**** Provided material
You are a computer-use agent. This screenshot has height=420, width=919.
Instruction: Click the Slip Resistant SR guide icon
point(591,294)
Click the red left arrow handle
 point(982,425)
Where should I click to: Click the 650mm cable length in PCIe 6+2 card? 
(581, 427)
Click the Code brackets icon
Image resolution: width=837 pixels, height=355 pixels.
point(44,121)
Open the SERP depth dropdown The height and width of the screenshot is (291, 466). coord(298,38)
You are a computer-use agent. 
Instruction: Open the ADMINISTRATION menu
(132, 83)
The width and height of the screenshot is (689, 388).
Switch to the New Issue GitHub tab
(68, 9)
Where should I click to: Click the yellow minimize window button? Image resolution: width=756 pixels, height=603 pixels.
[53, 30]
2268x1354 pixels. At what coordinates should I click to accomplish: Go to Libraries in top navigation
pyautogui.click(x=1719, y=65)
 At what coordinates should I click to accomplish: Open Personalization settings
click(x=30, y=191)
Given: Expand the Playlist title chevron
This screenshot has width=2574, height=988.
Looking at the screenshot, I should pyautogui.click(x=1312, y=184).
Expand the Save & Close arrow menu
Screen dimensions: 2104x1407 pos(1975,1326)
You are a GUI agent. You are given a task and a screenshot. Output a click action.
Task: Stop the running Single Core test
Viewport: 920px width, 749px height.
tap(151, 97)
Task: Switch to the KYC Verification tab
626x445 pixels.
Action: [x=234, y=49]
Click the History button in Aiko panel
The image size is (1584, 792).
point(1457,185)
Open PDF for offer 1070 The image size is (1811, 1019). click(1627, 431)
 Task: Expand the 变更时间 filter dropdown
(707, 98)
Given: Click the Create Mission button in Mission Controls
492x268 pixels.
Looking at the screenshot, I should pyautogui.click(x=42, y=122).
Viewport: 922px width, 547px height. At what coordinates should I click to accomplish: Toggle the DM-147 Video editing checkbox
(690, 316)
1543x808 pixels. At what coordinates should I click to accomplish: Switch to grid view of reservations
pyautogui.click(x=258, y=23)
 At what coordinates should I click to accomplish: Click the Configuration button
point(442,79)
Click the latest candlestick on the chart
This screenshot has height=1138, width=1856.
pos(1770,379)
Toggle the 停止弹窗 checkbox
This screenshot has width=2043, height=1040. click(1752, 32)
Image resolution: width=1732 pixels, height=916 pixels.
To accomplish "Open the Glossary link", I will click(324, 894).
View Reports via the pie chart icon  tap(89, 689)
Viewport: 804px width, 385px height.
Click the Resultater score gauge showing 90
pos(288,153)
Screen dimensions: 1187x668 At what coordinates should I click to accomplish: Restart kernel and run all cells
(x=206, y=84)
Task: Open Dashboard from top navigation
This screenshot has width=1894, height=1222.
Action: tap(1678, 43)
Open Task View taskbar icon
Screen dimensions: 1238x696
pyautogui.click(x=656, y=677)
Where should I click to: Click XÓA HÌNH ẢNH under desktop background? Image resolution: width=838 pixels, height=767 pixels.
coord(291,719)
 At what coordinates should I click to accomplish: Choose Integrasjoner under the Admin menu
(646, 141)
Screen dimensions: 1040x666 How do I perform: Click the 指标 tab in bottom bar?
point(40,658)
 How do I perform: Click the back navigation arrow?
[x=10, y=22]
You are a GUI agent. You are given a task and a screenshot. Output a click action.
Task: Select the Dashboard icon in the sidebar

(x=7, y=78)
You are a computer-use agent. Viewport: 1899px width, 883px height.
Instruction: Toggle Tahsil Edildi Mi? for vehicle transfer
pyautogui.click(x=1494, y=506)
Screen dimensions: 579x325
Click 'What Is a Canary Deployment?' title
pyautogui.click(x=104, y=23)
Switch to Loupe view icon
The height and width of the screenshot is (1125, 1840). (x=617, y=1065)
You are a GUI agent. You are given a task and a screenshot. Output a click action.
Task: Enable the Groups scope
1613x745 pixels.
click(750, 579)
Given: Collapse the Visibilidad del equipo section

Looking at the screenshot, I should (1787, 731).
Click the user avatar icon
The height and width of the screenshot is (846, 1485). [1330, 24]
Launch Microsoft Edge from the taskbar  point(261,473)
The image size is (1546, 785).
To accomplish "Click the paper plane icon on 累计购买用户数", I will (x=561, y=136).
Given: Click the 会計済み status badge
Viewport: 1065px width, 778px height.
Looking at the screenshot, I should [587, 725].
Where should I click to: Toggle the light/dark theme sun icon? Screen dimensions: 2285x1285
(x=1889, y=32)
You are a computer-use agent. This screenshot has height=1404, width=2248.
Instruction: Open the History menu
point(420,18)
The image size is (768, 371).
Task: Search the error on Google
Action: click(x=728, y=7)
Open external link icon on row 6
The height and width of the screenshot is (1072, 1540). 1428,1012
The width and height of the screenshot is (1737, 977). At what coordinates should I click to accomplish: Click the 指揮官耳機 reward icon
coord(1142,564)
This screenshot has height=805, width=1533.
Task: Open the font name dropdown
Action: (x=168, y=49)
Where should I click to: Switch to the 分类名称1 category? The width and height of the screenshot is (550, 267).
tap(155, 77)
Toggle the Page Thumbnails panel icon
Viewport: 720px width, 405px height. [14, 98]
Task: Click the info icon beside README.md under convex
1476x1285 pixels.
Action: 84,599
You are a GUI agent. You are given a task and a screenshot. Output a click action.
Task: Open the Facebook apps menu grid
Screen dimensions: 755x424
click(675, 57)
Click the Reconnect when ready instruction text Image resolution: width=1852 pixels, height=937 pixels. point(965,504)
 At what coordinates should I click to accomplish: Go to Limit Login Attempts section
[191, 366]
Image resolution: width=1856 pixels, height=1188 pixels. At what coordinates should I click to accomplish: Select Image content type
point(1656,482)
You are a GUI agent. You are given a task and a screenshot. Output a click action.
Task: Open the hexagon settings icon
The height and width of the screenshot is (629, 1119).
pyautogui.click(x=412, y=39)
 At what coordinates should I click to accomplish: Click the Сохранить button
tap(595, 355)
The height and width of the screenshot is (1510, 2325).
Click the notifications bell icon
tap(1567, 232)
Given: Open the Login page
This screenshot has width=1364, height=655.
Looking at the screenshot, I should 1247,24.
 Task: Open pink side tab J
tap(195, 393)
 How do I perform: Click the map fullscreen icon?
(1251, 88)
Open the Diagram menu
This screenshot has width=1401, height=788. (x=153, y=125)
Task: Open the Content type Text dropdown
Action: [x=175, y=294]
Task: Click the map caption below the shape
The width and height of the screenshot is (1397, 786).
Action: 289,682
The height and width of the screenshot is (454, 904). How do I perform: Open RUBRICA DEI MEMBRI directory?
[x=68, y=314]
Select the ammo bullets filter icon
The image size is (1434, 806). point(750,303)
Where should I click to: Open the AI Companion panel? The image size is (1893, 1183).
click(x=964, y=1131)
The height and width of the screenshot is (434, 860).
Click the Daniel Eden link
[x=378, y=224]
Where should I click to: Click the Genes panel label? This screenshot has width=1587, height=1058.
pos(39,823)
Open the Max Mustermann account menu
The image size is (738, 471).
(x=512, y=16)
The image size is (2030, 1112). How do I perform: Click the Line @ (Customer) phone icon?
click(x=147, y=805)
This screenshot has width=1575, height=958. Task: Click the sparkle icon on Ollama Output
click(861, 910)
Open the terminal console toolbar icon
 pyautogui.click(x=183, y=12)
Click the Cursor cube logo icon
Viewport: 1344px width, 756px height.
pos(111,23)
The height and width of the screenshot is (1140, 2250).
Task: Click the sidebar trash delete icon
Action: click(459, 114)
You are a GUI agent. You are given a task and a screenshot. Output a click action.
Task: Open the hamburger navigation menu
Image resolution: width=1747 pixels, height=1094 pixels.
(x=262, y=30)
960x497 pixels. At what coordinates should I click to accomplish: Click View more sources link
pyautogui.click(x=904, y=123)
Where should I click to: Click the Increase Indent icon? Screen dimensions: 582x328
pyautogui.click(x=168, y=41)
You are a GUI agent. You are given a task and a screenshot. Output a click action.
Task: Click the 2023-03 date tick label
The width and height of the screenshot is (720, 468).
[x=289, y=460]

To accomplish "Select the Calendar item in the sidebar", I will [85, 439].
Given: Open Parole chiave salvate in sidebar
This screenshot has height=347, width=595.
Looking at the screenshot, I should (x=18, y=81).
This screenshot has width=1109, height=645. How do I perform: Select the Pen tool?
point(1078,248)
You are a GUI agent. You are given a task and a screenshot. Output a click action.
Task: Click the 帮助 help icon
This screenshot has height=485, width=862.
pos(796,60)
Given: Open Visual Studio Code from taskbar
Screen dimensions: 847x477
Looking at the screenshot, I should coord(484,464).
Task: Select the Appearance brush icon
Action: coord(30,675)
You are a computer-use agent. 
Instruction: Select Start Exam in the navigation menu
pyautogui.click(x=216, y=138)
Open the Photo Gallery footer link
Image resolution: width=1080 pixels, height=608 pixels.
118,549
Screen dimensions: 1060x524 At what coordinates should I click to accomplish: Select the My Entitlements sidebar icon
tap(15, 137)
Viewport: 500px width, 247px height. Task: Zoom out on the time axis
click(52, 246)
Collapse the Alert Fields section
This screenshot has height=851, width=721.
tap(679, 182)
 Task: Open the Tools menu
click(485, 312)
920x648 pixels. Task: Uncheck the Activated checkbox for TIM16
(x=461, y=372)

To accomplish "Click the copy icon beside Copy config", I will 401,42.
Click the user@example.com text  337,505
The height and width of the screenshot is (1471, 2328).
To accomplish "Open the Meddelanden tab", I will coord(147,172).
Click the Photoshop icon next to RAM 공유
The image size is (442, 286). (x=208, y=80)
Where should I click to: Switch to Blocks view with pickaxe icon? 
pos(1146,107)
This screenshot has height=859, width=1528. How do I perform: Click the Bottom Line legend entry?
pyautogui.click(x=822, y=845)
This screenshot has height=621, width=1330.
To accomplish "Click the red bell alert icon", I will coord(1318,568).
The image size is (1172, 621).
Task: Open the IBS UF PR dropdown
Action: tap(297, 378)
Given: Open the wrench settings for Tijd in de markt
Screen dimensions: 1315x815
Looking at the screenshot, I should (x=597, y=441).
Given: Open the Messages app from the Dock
********
Problem details
The result should be every line that contains "computer", copied from the entries.

Exercise response
You are a computer-use agent. This screenshot has height=420, width=919.
You are a computer-use agent. 
You are a computer-use agent. Viewport: 1899px width, 883px height.
You are a computer-use agent. This screenshot has height=1404, width=2248.
You are a computer-use agent. 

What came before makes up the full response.